Task directions: Starting from the line that contains "Screen dimensions: 618x475", output every remaining line of the records below exactly as it appears, that line and the last one included.

Given records Start Marker

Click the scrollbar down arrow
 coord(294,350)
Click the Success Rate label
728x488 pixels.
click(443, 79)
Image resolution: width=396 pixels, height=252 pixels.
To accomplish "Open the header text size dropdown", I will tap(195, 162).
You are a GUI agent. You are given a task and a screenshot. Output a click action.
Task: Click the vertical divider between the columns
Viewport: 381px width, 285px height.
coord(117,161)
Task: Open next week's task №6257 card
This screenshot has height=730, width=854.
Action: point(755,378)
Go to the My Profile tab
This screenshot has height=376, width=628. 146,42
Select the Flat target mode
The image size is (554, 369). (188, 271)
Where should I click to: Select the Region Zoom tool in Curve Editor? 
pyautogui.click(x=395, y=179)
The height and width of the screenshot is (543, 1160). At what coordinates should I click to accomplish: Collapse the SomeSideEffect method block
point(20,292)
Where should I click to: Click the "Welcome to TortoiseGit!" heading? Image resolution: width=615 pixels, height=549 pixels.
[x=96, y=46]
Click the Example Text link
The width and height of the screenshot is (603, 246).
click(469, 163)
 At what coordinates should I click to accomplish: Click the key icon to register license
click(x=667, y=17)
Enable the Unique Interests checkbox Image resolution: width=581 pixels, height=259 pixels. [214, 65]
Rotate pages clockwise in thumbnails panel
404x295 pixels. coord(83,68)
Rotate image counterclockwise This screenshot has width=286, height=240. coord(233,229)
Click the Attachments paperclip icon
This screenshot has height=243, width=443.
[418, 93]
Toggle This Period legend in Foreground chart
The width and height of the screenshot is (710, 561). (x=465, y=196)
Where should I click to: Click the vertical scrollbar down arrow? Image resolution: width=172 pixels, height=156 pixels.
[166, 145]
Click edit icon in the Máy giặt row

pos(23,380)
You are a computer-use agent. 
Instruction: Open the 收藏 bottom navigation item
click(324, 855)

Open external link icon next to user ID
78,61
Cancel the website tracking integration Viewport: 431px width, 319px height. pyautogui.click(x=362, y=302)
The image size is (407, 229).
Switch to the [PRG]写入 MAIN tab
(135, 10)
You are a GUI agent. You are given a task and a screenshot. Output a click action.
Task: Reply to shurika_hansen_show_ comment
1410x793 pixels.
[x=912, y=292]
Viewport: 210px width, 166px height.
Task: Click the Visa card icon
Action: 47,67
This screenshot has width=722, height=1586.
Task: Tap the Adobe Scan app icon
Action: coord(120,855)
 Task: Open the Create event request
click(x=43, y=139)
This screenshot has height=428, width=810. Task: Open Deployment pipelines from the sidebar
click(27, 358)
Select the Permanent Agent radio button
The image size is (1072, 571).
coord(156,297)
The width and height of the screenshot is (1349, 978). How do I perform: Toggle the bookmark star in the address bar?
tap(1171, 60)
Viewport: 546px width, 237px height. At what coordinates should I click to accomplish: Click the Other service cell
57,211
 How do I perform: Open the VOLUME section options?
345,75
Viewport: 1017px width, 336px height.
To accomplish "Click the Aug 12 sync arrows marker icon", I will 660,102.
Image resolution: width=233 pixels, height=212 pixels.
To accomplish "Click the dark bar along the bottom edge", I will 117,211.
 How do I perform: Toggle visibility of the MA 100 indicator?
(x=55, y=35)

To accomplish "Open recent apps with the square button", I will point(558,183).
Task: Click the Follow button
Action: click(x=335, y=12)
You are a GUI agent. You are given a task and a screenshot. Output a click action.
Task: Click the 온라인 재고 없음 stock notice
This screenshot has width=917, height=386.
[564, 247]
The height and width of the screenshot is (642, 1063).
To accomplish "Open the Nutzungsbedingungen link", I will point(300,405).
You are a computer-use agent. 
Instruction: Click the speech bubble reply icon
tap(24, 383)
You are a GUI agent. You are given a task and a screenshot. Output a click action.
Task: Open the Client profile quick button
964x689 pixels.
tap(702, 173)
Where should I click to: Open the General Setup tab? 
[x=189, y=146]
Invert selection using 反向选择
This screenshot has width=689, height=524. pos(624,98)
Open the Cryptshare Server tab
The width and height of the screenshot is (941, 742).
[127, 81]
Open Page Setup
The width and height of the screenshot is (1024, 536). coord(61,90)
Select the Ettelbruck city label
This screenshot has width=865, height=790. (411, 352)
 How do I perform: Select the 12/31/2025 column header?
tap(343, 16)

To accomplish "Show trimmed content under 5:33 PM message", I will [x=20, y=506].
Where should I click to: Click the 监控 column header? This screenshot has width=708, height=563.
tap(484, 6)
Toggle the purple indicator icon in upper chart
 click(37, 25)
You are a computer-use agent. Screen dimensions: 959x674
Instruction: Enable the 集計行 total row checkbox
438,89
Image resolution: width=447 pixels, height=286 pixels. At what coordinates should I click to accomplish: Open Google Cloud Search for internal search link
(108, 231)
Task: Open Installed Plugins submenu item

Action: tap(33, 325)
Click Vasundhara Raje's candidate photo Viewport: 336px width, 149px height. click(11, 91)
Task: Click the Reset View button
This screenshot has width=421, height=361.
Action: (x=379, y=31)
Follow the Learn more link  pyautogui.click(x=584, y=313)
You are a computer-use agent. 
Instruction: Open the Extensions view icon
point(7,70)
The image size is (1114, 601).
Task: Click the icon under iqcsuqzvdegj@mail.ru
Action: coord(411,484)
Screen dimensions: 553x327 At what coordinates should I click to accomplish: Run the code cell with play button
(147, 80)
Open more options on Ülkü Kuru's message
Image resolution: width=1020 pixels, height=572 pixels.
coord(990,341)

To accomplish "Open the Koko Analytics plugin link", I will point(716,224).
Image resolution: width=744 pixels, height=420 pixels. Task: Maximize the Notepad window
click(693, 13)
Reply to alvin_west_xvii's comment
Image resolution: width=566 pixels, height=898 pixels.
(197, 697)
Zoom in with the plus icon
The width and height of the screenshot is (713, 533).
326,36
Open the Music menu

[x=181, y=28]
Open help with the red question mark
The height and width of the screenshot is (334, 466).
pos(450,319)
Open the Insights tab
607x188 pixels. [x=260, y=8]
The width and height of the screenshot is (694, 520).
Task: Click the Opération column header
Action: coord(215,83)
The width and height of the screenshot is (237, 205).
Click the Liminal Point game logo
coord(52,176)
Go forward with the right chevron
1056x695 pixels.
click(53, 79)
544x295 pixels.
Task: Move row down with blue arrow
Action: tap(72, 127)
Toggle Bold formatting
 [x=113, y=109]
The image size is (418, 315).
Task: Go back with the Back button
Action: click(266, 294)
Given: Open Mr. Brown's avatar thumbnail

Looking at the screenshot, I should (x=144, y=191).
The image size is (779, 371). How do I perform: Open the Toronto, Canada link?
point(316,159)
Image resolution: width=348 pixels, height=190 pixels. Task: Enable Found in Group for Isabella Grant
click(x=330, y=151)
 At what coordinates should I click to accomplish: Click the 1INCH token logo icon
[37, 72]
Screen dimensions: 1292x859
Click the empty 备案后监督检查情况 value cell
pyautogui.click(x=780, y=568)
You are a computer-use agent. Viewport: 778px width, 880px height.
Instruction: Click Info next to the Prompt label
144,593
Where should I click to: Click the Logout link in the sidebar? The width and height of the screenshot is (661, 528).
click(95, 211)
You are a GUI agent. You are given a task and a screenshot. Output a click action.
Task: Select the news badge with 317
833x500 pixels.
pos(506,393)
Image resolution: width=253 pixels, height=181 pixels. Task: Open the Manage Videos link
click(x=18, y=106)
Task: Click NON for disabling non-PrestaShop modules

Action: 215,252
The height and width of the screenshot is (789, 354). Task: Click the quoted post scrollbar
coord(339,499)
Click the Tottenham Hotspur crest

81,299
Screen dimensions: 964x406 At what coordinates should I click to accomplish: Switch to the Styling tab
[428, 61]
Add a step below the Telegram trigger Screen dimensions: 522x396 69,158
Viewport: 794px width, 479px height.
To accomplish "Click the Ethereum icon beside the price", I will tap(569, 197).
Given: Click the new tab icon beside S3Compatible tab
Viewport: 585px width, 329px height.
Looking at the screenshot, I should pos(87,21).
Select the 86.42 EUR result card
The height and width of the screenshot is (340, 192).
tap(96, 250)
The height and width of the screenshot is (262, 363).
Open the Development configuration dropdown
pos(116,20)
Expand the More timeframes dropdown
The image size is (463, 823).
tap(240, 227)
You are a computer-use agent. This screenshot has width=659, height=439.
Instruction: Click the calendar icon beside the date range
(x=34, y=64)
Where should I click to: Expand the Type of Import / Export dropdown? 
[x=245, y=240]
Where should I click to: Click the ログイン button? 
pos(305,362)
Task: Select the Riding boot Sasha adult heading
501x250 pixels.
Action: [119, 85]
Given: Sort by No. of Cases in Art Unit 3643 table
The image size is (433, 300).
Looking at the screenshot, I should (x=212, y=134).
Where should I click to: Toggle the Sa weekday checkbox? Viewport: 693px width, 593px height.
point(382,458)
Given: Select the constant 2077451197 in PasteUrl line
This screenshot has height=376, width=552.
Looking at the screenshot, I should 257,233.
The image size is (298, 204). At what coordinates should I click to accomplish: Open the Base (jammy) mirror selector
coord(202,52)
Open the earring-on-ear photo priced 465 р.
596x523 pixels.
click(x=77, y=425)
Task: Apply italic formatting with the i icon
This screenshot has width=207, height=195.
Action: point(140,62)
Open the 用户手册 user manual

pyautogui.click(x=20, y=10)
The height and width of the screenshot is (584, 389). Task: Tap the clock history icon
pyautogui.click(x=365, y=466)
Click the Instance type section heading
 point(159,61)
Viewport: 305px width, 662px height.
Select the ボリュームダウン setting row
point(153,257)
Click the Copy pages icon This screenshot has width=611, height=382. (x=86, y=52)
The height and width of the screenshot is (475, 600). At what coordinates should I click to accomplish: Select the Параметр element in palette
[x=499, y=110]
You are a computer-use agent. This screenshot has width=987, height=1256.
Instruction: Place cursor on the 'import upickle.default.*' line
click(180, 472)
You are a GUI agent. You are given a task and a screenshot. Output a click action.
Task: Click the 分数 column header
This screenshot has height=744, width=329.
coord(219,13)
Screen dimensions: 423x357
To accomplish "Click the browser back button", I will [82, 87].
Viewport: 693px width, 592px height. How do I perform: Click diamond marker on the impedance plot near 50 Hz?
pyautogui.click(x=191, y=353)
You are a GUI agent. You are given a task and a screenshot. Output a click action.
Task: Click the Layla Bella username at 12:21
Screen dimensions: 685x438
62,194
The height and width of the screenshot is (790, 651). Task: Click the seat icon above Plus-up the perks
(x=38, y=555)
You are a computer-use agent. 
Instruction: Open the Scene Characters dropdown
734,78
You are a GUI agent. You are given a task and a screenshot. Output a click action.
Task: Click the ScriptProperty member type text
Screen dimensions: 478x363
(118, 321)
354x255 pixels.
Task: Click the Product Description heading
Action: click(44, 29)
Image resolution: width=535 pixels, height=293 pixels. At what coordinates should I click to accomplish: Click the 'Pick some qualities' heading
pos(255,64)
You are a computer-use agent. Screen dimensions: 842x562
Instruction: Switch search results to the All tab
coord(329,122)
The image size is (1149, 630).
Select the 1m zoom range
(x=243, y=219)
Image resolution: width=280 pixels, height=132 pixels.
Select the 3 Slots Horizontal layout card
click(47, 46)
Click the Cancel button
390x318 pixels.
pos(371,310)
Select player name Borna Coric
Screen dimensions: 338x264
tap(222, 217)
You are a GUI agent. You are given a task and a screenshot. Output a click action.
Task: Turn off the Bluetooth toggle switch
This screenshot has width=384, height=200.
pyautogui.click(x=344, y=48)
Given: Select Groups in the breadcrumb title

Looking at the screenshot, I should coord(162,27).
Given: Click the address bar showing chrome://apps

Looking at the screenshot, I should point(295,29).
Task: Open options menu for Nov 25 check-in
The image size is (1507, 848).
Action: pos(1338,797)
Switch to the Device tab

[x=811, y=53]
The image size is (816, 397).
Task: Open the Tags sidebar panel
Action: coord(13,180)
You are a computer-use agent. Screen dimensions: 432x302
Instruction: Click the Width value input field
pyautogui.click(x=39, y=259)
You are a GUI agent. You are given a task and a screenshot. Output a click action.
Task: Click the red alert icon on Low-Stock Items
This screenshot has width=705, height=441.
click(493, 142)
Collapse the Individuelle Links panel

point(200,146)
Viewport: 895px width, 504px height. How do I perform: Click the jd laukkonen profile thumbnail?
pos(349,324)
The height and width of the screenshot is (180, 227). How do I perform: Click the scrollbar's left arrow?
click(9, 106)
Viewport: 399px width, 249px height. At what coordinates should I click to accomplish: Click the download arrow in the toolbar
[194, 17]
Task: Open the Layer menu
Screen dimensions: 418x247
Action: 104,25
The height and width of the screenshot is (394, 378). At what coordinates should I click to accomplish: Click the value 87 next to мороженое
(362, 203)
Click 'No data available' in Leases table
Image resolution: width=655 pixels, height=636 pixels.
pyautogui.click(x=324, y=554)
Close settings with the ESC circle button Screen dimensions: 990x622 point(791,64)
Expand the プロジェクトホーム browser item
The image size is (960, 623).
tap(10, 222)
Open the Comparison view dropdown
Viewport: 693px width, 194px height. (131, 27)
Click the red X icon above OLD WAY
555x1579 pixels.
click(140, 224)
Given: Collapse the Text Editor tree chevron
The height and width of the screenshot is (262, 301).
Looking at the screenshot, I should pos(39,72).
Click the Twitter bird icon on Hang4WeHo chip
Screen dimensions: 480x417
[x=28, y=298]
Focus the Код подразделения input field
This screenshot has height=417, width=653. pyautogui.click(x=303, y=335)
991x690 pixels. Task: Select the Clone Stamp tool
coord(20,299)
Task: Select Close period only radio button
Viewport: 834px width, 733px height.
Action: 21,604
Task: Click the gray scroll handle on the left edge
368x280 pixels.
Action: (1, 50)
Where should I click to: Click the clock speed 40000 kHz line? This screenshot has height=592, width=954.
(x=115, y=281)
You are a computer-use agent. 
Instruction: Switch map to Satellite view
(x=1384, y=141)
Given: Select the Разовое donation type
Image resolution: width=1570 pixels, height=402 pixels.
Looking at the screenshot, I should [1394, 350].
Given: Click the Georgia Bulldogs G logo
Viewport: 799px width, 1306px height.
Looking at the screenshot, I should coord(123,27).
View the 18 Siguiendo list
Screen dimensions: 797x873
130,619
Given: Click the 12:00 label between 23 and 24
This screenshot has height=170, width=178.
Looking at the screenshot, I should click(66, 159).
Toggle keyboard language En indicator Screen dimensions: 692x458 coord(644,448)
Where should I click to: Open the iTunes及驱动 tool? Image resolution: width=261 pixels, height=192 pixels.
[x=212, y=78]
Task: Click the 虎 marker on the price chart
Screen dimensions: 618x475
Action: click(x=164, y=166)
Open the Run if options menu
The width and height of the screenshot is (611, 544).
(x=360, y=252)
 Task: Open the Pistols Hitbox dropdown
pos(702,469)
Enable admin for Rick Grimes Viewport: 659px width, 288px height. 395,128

Given records End Marker

Exercise solution:
Screen dimensions: 618x475
Action: click(x=164, y=166)
Open the Run if options menu
The width and height of the screenshot is (611, 544).
(x=360, y=252)
 Task: Open the Pistols Hitbox dropdown
pos(702,469)
Enable admin for Rick Grimes Viewport: 659px width, 288px height. 395,128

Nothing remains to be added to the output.